Sharon visits Skinner at his home as she is worried about him. Skinner, dismissive, freezes her out. After she leaves he falls asleep, seeing the old woman again. He awakens as detectives enter the house, telling him Sharon has been run off the road and severely injured. Skinner admits to Mulder that he saw the woman during his experience in Vietnam, but passed it off as being due to drugs. It is revealed that The Smoking Man is observing their conversation through the one-way mirror of the interrogation room.

Mulder investigates the airbag on Skinner's car, which was the one used to hit Sharon. Scully defends Skinner to the Office of Professional Responsibility, but it does no good and he is fired. Mulder believes this was done to weaken the X-Files. Mulder, with the help of Agent Pendrell finds a face imprint in the airbag which is not Skinner's. He goes to see the prostitute's boss again but discovers that she has been murdered. The agents hope to use Judy, an employee who saw the man who actually hired the prostitute and use her to set up another meeting with him, unaware that the assassin is nearby and is aware of their plan. They agree to meet at the Ambassador Hotel in an hour. Skinner goes to see his comatose wife, telling her why he could not sign the divorce papers. An alarm on Sharon's vital sign monitor starts sounding, but as Skinner is about to run for help, the old woman once again takes the place of Sharon, beckoning him to come closer. As Skinner leans in, he sees his wife again, now awakened from the coma; she begins to tell him something right before the scene cuts.

Mulder waits in the hotel bar while Scully guards Judy in a hotel room. The assassin enters the room to attack them but is quickly killed by Skinner, who was also there. The dead man's identity is unknown. After being rehired, Skinner returns to work, declining to say to Mulder how he knew them to be at the hotel. After Mulder leaves, he reaches into his drawer and puts his wedding ring back on.

== Production ==
David Duchovny initially suggested having a Walter Skinner-centric episode as a way to give himself a break, although ultimately he still ended up having a large part in the episode. Duchovny felt that Skinner was an interesting character whom the show was not utilizing to his full extent. Duchovny's idea, which was written in collaboration with writer Howard Gordon, also surrounded the conceit that what Mulder and Skinner do comes with a tremendous price. Skinner's popularity among fans had risen with his increased role in the episodes "The Blessing Way" and "Paper Clip" and these episodes helped situate Skinner's position in regards to Mulder and Scully. According to writer Vince Gilligan, Skinner was originally supposed to be a villain, but because Mitch Pileggi was such a good actor, the writers decided to make his character an ally to Mulder and Scully.

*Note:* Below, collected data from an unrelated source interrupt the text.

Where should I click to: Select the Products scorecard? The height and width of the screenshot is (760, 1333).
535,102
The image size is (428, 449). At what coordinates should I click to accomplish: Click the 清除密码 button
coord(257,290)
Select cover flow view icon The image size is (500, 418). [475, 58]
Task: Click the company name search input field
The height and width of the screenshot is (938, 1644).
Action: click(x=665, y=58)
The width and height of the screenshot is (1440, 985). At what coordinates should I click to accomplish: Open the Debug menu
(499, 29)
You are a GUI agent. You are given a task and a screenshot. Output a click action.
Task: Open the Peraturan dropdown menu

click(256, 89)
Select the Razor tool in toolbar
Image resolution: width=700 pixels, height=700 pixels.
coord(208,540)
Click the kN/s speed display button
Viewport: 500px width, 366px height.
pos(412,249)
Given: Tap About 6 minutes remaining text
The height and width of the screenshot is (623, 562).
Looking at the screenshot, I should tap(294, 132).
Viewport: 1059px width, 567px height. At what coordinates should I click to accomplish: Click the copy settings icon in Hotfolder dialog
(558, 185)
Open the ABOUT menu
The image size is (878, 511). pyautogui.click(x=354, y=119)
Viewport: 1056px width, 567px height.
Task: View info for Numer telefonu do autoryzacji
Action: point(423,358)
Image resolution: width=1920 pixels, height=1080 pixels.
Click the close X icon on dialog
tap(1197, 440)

A scene between Skinner and The Smoking Man was removed from the final cut due to time considerations. This reduced the latter's role in the episode to only a very short, dialogue-less appearance. Another scene where Mulder confronts Skinner about where his loyalties lie was excised when the producers felt it was too aggressive. The episode's title "Avatar" is a Sanskrit word referring to the material appearance or incarnation of a deity on earth.

== Broadcast and reception ==

"Avatar" premiered on the Fox network in the United States on April 26, 1996. The episode earned a Nielsen rating of 9.3, with a 16 share, meaning that roughly 9.3 percent of all television-equipped households, and 16 percent of households watching television, were tuned in to the episode. The episode was watched by a total of 14.62 million viewers.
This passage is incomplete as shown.